The euro's reality gap

The euro's reality gap

Bulletin article
Simon Tilford
01 June 2010

Europe faces a critical choice between greater integration or disintegration. The gap between the rhetoric of a united Europe and the reality of national interests and politics has always dogged the EU. Until recently, it caused little harm other than to make outside observers disdainful of Europe. However, that gap is proving lethal for the euro. Unless reality is brought into line with rhetoric, the eurozone could unravel.

The package of measures unveiled on May 10th to stabilise the eurozone is impressive. An additional €60 billion has been earmarked to assist countries with severe balance of payment problems. The EU will establish a 'special purpose vehicle' (SPV) with funds of up €440 billion to provide loans to struggling member-states. The IMF will guarantee half as much again. And in a major U-turn, the European Central Bank has started buying the government bonds of eurozone countries. EU leaders argue that all this will put an end to "speculative attacks on the euro". The subtext is that the markets are over-reacting and that investors are essentially conjuring up a crisis so that they can profit from it.

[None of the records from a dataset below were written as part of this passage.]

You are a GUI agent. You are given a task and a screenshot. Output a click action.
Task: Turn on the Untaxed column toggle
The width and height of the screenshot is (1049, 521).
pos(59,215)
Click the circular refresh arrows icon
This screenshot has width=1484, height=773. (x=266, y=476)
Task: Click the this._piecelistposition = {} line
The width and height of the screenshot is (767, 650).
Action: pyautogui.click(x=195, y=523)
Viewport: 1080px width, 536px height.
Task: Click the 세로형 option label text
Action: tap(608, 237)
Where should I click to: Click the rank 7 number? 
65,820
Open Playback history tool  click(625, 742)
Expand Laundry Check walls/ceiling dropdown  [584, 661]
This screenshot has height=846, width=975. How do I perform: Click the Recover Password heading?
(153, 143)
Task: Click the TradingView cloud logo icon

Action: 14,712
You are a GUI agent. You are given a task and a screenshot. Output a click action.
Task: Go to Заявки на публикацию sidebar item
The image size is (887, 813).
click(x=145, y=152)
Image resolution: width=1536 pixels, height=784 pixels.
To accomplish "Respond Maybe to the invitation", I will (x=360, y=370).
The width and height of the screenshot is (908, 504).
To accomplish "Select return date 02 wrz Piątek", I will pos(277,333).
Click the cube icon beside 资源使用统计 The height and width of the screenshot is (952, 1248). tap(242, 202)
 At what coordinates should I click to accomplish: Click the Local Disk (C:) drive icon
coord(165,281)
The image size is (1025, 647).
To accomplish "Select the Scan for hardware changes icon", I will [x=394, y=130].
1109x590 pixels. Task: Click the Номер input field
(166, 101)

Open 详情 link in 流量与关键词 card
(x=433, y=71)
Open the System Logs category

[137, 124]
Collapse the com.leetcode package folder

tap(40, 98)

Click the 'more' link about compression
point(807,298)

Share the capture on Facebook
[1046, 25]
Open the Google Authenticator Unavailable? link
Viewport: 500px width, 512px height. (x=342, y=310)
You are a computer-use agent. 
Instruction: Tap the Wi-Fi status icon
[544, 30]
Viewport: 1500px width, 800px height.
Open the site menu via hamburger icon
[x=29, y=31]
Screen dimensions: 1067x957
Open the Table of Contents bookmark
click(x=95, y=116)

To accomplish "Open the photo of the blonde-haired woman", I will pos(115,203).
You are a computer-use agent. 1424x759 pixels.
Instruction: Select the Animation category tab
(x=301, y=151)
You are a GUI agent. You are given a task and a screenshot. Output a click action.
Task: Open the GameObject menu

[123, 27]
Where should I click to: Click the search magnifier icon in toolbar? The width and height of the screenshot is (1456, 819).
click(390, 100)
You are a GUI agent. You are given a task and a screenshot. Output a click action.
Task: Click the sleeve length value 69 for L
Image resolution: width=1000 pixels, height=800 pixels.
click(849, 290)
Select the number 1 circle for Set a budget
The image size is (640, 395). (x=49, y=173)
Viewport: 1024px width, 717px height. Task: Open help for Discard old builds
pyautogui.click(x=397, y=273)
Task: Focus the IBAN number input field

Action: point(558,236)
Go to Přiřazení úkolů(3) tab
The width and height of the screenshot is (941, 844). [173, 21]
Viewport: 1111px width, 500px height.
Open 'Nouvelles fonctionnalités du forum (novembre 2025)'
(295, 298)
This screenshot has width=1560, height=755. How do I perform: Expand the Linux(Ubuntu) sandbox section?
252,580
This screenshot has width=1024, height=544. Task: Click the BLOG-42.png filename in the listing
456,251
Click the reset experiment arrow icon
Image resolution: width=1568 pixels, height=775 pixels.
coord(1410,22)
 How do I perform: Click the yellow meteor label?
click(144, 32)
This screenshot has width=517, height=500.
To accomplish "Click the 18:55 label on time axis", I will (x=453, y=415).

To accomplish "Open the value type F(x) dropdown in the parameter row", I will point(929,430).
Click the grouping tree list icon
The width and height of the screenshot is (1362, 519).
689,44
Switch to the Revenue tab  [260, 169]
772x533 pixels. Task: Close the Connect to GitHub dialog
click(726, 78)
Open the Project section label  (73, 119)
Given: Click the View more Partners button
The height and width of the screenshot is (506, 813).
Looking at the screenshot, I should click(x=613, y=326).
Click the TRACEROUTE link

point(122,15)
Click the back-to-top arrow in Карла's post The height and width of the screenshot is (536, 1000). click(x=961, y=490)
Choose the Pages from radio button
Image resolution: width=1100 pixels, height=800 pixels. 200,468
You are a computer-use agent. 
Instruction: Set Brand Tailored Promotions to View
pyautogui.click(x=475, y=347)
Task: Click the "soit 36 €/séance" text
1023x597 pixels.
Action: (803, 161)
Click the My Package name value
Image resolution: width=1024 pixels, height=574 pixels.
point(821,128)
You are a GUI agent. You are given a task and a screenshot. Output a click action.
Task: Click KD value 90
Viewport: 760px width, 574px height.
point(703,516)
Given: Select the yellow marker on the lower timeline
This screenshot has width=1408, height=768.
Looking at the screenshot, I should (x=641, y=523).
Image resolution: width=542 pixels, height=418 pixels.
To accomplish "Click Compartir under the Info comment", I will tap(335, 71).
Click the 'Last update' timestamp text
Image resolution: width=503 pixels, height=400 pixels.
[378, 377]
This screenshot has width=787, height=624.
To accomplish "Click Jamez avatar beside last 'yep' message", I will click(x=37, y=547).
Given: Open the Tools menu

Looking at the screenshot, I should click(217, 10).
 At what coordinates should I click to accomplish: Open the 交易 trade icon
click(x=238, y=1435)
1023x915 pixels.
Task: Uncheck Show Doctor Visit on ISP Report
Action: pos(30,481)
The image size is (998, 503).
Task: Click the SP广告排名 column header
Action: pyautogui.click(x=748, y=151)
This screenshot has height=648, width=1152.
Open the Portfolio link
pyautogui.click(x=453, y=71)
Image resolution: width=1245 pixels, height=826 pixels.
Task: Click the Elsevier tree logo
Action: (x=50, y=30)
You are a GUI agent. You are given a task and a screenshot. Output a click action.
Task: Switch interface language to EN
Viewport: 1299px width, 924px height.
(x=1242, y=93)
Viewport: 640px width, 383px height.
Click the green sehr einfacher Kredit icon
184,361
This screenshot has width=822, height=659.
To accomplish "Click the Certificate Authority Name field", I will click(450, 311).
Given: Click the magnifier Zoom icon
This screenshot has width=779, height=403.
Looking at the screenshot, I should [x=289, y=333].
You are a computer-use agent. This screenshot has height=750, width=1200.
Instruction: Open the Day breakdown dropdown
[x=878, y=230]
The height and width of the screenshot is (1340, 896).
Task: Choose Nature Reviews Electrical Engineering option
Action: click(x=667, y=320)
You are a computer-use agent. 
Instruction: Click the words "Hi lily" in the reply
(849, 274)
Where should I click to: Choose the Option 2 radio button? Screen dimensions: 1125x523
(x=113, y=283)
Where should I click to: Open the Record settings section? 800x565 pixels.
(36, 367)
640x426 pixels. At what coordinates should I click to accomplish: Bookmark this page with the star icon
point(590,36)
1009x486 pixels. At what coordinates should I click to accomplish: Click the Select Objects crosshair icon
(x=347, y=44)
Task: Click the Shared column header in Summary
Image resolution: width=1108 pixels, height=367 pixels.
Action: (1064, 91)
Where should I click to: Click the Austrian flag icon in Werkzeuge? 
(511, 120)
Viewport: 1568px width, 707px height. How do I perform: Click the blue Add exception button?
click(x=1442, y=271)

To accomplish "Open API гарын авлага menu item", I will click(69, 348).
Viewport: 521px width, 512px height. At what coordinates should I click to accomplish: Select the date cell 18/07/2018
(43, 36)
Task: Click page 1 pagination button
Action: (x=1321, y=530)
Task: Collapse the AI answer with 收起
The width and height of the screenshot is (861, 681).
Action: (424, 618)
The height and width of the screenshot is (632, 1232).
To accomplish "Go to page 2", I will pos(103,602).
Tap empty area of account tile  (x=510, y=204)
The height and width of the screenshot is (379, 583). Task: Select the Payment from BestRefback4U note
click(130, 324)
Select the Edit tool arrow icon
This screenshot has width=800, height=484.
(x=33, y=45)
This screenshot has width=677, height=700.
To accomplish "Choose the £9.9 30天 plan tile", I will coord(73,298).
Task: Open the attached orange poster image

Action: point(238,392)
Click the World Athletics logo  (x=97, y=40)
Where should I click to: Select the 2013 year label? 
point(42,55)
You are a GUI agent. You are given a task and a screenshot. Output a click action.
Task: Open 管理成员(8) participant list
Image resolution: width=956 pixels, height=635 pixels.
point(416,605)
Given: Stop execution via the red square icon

Speculation has not caused this crisis, however. The underlying problem in the eurozone is one of solvency, whereas the EU's bail-out package is designed to address a liquidity crisis. The markets are therefore right to remain sceptical that it can work.

Unless the economic growth prospects of Greece, Portugal, Spain and Italy improve, their debts will prove unsustainable. In order to qualify for loans from the SPV, they will have to meet strict timetables for reducing budget deficits. But what if that proves impossible? The EU has bought itself some time – struggling eurozone economies should be able to refinance their debts for around three years – but it has not addressed the underlying cause of the crisis.

The eurozone currently fulfils few, if any, of the criteria for a successful currency union. There are varying degrees of trade integration between the participating economies, but they are far from fully integrated. Nor are they flexible – in most places labour markets remain tightly regulated and numerous sectors are sheltered from competition. Labour mobility between the eurozone countries is virtually non-existent. There is no mechanism to either prevent the emergence of huge trade imbalances between the members or to deal with them when they arise. These problems might be manageable if there was a fiscal union to transfer funds between the countries, but there is not.

As things stand, it is hard to see how the struggling countries can grow their way out of trouble. They need a big external stimulus to offset budget cuts and falls in real wages at home: their exports need to grow faster than their imports, for a lengthy period. Since they have no national currencies to devalue, they will depend on stronger demand elsewhere in the eurozone and on their companies becoming more price-competitive. But both requirements could prove elusive.

First, the EU lacks a tool to make Germany and other eurozone countries with big external surpluses rebalance their economies. Their governments still do not recognise that the deficit countries cannot rebalance until the surplus countries do so. Second, the best way for the southern eurozone countries to become more price competitive is to raise productivity. The financial package does give them a breathing space to push through structural reforms. But such reforms will only boost productivity in the long term. These countries do not have much time, which means they have to ensure that wages grow less rapidly than in the rest of the eurozone (a feat achieved by Germany and the Netherlands in the past). The markets are rightly sceptical of the ability of the Southern Europeans to pull this off. It is one thing for a member-state to cut wages relative to the rest of the eurozone when most member-states' wages are rising rapidly. It is much harder to do so when wages elsewhere in the eurozone – especially Germany – are stagnant or falling. Moreover, if every economy in the eurozone attempted this simultaneously, the result would be slump and deflation. The only way out of the eurozone's fiscal straight-jacket is stronger economic growth. But that requires more consumption and investment in the bloc's surplus countries, especially Germany. On May 12th, the European Commission proposed tighter policy co-ordination within the eurozone, with a view to reducing trade imbalances and ensuring closer scrutiny of the underlying sustainability of countries' public finances. If adopted, these proposals would be a welcome step forward. Unfortunately, it is hard to imagine the governments of the countries running big surpluses granting the Commission the power to demand changes in their tax and labour market policies. But unless the Commission is able to do this, the extra powers to monitor government budgets that the Germans and others want to give to the EU institutions will achieve little.

If macroeconomic imbalances persist, a fiscal union will be essential to the eurozone's survival. But the obstacles to such fiscal supranationalism are daunting. The crisis has cruelly exposed the limits of solidarity between the member-states. And far from forming the embryo of a fiscal union, the latest financial package threatens to undermine that solidarity even further. Governments will be called upon to underwrite a succession of huge loan guarantees to struggling member-states, but these economies will remain in crisis because the underlying problems have not been addressed. This will hardly be conducive to persuading sceptical Germans of the merits of a fully-fledged fiscal union.

The eurozone is on an unsustainable path. That is no fault of the markets. It is the result of the gap between European rhetoric and reality. There needs to be an acknowledgement that if the euro is to work it will require greater integration. The problem is that most countries did not realise this when they signed up to the single currency. Political elites need to start explaining why further integration is essential.